Rachmeliuk went on to work for the German farmer for three years, from May 1942 to May 1945. Despite being well aware of his Jewishness, the farmer not only did not betray him, but actually treated him like a human being. Their relations were so good that Rachmeliuk eventually came to address his employer as Opa (German for "grandpa"), and his wife as Oma (German for "granny"). Rachmeliuk told the farmer and his wife about the mass murder of the Jews of Riga that he had witnessed. He recalls that the farmer wept, but said:
"Grinka, since it is you who have told me this, I believe you". 1
At the end of the war, the farmer suggested that Rachmeliuk stay in Germany and marry his granddaughter Elfriede, becoming a farm owner. Rachmeliuk declined the offer, since he wanted to find out what had happened to his parents and sister.After V-E Day, Rachmeliuk was screened by SMERSH (a Soviet military counter-intelligence agency), and then continued his service in the Red Army. In late 1945, he returned to Lyubar, only to learn that his parents and sister had been murdered by the Nazis. Whereas the Red Army believed his claim that he had not collaborated with the enemy, the local MGB (KGB) did not. Rachmeliuk was arrested in Lyubar several times, being released each time after bribing the "security" organs. Rachmeliuk was eventually forced to leave Lyubar for Kiev, where he worked in the administrative apparatus.

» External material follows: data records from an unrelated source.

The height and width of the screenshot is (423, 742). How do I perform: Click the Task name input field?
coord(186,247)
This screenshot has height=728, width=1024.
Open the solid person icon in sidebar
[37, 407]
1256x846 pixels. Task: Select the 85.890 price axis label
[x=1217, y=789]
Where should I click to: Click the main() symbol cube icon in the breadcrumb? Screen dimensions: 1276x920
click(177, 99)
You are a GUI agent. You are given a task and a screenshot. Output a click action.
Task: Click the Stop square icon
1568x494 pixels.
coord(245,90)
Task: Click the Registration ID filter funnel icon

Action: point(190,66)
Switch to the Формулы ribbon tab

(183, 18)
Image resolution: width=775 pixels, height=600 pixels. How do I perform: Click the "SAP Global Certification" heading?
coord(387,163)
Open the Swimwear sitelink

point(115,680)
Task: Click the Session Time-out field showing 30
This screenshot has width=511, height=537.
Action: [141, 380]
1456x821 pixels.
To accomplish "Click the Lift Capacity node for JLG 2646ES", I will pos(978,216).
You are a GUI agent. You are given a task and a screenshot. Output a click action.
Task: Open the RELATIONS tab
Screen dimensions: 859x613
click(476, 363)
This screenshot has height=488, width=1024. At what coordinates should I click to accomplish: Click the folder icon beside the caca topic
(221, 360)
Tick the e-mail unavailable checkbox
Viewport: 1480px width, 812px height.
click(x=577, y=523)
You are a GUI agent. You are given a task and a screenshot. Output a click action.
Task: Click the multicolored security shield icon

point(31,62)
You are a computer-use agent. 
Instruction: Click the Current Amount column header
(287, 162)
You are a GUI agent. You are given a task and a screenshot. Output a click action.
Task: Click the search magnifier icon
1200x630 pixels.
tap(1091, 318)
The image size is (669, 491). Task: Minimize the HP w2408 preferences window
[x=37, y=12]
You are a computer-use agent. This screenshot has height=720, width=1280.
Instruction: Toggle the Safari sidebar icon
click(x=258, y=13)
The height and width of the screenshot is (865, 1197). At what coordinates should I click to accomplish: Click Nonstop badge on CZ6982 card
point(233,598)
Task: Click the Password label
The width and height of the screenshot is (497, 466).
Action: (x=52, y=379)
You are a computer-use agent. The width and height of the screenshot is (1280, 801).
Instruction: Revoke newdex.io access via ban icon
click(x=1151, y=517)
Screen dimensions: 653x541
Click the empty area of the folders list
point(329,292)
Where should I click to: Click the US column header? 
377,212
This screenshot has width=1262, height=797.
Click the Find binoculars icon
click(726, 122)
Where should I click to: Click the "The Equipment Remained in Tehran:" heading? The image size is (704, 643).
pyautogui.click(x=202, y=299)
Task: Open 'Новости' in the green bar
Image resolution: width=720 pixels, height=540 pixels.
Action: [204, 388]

In 1973, Rachmeliuk immigrated to Israel. After telling his life story, he was shocked to learn that the Israelis regarded him as a "traitor" and a "collaborator" – just as the Soviets had. In 1975, he moved to the USA, first living in Baltimore, and then settling in Los Angeles. In 1982, Rachmeliuk visited Germany and reestablished contact with the family of the farmer who had saved his life.